__Problem details__
Reproduce the listing below word for word, beginning with its first line and stopping after the line that contains "(x=483, y=49)".

__Extracted records__
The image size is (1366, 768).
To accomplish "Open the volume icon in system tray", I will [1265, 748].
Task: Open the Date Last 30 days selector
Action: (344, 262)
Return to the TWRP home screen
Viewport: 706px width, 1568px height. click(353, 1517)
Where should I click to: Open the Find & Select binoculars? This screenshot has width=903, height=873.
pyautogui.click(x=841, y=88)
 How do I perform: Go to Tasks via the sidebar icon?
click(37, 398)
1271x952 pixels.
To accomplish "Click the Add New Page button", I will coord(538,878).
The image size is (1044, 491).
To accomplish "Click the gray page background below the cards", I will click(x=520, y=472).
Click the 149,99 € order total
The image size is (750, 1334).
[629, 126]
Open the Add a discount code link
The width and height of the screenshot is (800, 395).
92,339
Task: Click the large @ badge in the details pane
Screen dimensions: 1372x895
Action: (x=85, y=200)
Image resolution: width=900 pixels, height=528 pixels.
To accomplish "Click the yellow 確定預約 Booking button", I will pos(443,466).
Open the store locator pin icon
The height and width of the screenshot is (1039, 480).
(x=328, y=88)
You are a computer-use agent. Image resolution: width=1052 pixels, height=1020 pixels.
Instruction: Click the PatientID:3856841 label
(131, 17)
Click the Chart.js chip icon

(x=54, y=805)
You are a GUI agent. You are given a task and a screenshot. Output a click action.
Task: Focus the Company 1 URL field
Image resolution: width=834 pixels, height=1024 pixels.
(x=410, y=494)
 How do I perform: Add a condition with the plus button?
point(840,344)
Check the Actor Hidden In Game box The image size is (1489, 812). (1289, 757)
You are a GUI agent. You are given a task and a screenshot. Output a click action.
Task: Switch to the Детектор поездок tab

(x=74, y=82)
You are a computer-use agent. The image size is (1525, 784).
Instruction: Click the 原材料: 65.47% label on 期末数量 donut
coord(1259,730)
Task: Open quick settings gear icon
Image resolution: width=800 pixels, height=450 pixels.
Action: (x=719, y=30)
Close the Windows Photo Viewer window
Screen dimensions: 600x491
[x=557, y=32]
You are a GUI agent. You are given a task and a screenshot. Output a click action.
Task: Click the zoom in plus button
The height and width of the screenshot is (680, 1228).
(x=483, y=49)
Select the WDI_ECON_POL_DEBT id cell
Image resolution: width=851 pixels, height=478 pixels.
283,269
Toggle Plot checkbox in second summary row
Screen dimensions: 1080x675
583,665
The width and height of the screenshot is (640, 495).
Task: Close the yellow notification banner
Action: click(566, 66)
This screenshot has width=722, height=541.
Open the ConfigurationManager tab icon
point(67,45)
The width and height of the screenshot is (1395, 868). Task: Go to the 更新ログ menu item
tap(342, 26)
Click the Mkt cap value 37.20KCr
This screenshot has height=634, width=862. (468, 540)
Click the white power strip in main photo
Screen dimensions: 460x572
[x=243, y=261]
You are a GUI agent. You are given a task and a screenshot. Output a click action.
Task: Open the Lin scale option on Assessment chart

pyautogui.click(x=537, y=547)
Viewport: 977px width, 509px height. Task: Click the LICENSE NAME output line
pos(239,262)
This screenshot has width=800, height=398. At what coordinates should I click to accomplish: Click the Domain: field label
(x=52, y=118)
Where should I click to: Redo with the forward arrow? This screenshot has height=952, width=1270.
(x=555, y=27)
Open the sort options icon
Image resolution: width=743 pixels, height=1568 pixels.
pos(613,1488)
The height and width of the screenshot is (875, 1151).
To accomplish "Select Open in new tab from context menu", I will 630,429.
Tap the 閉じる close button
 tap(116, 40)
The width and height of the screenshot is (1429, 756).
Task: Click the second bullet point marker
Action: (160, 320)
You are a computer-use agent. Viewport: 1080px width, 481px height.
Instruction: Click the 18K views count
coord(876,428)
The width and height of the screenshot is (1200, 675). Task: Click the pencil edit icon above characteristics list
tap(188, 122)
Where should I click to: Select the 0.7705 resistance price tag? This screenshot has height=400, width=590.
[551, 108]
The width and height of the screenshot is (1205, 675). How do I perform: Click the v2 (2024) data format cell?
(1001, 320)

__Exercise output__
The image size is (1366, 768).
To accomplish "Open the volume icon in system tray", I will [1265, 748].
Task: Open the Date Last 30 days selector
Action: (344, 262)
Return to the TWRP home screen
Viewport: 706px width, 1568px height. click(353, 1517)
Where should I click to: Open the Find & Select binoculars? This screenshot has width=903, height=873.
pyautogui.click(x=841, y=88)
 How do I perform: Go to Tasks via the sidebar icon?
click(37, 398)
1271x952 pixels.
To accomplish "Click the Add New Page button", I will coord(538,878).
The image size is (1044, 491).
To accomplish "Click the gray page background below the cards", I will click(x=520, y=472).
Click the 149,99 € order total
The image size is (750, 1334).
[629, 126]
Open the Add a discount code link
The width and height of the screenshot is (800, 395).
92,339
Task: Click the large @ badge in the details pane
Screen dimensions: 1372x895
Action: (x=85, y=200)
Image resolution: width=900 pixels, height=528 pixels.
To accomplish "Click the yellow 確定預約 Booking button", I will pos(443,466).
Open the store locator pin icon
The height and width of the screenshot is (1039, 480).
(x=328, y=88)
You are a computer-use agent. Image resolution: width=1052 pixels, height=1020 pixels.
Instruction: Click the PatientID:3856841 label
(131, 17)
Click the Chart.js chip icon

(x=54, y=805)
You are a GUI agent. You are given a task and a screenshot. Output a click action.
Task: Focus the Company 1 URL field
Image resolution: width=834 pixels, height=1024 pixels.
(x=410, y=494)
 How do I perform: Add a condition with the plus button?
point(840,344)
Check the Actor Hidden In Game box The image size is (1489, 812). (1289, 757)
You are a GUI agent. You are given a task and a screenshot. Output a click action.
Task: Switch to the Детектор поездок tab

(x=74, y=82)
You are a computer-use agent. The image size is (1525, 784).
Instruction: Click the 原材料: 65.47% label on 期末数量 donut
coord(1259,730)
Task: Open quick settings gear icon
Image resolution: width=800 pixels, height=450 pixels.
Action: (x=719, y=30)
Close the Windows Photo Viewer window
Screen dimensions: 600x491
[x=557, y=32]
You are a GUI agent. You are given a task and a screenshot. Output a click action.
Task: Click the zoom in plus button
The height and width of the screenshot is (680, 1228).
(x=483, y=49)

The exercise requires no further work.